Do you still have your assistant available? You are going to need him. For this portion of the trail you will need to train a little differently and again aquire a few items prior to training:
* A Large Wind Tunnel / Environmental chamber of the type used by NASA for experiemental aircraft.
* Discard the stationary bike. For this training you will need your actual fully loaded tour bike.
* A 16″ wide, 8′ long belt treadmill with a 4″ wide white line painted down the center.
* A rotating table large enough to hold the treadmill.
* 5,348 hungry mosquitoes.
* A flour sack full of cottonwood fluff.
* A diamondback rattle snake.
* A spray bottle of mosquito repellent with enough left in it to cover 1/2 of your body.
* A diesel truck airhorn.
– In addition to the above your assistant will need to dress for the part. He will need a cowboy hat, cowboy boots, and a buckle large enough to cover most of his bulging belly. If his belly does not bulge, then he can stuff a pillow under his shirt to simulate the proper look. He will also need to place about half a pound of tobacco in his cheek and carry a can of beer.
Once the above has been procured, set-up the taining in the following way:
Place the rotating table in the wind tunnel. Place the treadmill atop the rotating table. Place your loaded tour bike atop the treadmill facing the wind tunnel fan. Place the rattle snake in the chamber on the ‘shoulder’ side of the treadmill. Add the 5,348 mosquitoes to the chamber. Add the bag of cottonwood fluff to the chamber.
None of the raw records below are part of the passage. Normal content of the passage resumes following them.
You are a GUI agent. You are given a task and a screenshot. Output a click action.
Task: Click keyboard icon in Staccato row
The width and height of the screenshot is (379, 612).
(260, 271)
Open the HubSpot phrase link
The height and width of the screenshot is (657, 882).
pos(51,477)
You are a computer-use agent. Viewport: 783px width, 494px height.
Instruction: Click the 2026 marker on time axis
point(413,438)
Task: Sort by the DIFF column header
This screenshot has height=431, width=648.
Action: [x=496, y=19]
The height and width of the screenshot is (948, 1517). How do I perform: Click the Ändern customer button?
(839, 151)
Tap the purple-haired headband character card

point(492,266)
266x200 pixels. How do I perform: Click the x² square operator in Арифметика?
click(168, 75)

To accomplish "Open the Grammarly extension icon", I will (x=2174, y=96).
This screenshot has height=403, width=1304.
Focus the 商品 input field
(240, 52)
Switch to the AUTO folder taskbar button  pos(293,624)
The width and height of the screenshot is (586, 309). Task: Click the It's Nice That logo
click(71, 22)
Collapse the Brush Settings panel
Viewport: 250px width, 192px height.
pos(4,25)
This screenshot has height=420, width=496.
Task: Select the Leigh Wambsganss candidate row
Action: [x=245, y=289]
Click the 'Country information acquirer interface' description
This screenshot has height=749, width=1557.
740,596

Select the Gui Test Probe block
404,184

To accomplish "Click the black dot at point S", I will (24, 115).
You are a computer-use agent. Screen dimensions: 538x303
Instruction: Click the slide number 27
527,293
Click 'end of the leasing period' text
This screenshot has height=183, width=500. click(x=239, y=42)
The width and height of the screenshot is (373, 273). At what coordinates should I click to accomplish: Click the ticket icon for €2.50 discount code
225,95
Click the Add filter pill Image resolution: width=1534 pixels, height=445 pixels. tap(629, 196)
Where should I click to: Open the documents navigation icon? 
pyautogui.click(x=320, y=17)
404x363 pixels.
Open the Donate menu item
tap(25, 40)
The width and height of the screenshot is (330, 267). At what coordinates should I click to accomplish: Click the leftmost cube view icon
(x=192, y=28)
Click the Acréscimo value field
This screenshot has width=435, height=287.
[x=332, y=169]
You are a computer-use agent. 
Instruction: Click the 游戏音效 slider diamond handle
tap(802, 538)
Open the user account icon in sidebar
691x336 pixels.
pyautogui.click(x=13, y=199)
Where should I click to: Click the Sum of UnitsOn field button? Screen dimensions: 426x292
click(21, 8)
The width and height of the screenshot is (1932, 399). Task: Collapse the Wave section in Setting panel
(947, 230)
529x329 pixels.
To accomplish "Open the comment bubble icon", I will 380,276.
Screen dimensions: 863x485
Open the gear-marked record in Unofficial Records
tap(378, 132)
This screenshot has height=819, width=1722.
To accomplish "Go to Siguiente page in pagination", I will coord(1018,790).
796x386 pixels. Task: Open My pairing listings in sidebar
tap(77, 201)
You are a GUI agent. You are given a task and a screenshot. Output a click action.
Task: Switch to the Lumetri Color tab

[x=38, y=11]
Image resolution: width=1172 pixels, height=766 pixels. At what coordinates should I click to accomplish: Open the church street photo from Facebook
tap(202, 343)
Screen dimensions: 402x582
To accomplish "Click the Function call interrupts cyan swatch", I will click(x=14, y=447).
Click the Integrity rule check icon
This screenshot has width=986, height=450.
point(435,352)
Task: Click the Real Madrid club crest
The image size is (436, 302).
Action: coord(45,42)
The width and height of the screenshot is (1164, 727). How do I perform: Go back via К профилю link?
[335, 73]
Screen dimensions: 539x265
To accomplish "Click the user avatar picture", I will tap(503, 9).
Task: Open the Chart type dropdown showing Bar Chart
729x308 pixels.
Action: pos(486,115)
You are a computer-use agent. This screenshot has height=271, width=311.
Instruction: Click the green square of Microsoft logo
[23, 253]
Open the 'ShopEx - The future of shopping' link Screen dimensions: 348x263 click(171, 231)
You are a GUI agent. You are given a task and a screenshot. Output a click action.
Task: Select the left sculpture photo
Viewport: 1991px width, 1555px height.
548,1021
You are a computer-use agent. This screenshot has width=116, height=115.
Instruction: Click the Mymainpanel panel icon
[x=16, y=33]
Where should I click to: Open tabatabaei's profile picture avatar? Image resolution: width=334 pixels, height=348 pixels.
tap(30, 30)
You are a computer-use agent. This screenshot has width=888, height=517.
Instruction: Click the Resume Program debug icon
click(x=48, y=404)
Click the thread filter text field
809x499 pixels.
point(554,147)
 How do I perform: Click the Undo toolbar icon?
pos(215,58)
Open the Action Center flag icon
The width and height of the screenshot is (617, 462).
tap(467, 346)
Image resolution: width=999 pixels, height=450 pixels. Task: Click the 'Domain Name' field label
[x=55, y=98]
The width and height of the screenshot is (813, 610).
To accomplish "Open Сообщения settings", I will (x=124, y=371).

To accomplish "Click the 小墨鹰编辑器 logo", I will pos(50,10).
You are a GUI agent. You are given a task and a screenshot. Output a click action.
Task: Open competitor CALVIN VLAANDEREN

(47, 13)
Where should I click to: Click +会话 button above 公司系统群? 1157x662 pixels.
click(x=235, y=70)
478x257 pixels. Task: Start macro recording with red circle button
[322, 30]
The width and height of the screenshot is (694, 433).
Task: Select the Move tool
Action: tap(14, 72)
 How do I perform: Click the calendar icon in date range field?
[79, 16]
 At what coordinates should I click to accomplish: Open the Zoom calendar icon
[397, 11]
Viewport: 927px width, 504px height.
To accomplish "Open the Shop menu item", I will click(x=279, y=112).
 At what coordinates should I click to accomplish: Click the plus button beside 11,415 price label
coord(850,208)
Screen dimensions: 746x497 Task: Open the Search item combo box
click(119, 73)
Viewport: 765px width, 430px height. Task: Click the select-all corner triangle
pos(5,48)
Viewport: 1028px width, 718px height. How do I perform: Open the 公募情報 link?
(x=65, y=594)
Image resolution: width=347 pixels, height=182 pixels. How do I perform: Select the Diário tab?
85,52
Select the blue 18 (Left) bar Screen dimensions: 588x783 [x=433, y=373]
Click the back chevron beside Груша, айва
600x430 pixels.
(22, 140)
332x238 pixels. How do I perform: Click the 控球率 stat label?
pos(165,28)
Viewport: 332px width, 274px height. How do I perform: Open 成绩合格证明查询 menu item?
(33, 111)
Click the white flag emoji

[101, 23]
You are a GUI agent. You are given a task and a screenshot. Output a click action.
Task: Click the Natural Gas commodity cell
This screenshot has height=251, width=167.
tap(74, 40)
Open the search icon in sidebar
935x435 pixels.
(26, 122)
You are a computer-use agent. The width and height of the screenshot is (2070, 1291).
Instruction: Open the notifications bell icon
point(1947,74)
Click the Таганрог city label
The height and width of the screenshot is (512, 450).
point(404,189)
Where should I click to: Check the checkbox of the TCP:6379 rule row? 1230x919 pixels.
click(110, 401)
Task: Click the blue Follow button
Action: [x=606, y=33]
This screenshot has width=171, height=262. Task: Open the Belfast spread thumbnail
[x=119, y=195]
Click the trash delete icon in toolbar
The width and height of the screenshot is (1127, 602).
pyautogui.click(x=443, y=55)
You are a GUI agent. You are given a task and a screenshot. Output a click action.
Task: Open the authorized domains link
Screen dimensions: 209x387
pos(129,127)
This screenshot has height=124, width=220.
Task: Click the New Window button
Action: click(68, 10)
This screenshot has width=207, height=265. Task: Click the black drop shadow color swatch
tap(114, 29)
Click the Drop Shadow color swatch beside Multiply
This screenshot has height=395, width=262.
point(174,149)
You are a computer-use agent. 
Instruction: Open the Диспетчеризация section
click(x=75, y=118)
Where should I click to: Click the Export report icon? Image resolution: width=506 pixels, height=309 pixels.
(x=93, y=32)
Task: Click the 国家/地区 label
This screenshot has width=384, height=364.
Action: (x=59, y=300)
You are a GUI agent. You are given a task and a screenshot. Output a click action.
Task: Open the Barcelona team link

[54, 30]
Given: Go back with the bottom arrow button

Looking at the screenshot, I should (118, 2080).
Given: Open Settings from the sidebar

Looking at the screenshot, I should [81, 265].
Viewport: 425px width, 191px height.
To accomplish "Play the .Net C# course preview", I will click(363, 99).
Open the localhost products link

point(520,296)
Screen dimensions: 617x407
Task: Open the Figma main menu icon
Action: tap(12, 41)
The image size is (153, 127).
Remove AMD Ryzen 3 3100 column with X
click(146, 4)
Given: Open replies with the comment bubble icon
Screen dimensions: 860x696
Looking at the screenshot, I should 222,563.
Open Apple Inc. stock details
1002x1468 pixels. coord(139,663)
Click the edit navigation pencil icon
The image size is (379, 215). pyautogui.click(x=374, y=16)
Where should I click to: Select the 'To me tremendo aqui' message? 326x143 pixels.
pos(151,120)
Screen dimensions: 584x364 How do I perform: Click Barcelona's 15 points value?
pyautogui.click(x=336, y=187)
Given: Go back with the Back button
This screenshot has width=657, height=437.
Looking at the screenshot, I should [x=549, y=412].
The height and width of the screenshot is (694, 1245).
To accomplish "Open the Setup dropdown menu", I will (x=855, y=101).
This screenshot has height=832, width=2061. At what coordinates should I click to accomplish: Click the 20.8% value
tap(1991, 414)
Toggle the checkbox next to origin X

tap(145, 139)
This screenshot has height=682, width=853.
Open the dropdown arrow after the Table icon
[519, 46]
Simple enough, yes?
Now, sunscreen-up, climb on your tour bike, and begin pedaling. The key is to keep the bike centered on the white line (representing the fog line) on the treadmill as you pedal. You will have approximately 6 inches on either side of the line to deviate before falling off the treadmill and hurting yourself. Simple enough, yes?
The 'shoulder' on state highway 93 - Posted speed limit = 70 MPH
Next have your assistant turn the wind tunnel fan on and set it to 40mph. That should be a good starting point to simulate a Wyoming headwind. Start pedaling, and remember, don’t deviate more than 6″ on either side of the fog line. Going off the left side would result in being flattened by a semi tractor trailer, an RV, or one of many pickups pulling horse trailers going 80mph.
Jerry riding the vacuum wake of an RV that passed giving minimal clearance
Going off the right side would result in at least an 8″ drop, falling off your bike, and getting bitten by the rattlesnake.
A friend awaits on the shoulder
What??? You are only going 4 mph as hard as you pedal? PEDAL FASTER!
Your assistant will ‘help’ you by rotating the turn table abruptly from time to time to simulate a sudden cross-wind. He will also turn-on the precipitation function of the chamber during one of these sudden wind direction changes and pelt you with sideways rain & pea-size hail. Now stay upright and on the line!
The cottonwood fluff will stick easily to your sunscreened body as they blow about in the chamber and they are fun to inhale too!
As you train you may take as many breaks as you like. With each break your assistant will turn the fan down to 10 mph and the mosquitoes will be free to feast. You never have enough mosquito spray to effectively stop them all, so think carefully about which parts of your body you want to protect. The mosquitoes tend to bite you on your butt because it is in a wind ‘eddy’ as you ride. They also bite anywhere you cannot see and reach. Ankles, hairline, and shoulders are some of their favorite spots. (Hint: Best to spray the parts of your body you cannot easily reach. You can always flail about trying to hit those you can see. It is a better use of the spray and more entertaining for passersby that way)
It’s your choice: Pedal in the 40 mph wind or stop and be eaten alive.
To finish the experience, your assistant will need to change the temperature of the chamber from about 90 degrees to 38 degrees every so often. He should also step into the chamber, take a swig of beer, and hollar ‘Get out of the road!’ while tobacco juice spits from his mouth. He should sound the diesel airhorn for about 15 seconds each time to simulate the Wyoming and Montana resident attitude towards cyclists.
A Montana resident inspects his rig before heading out to hunt cyclists
There now. Ready for the Big Sky Country?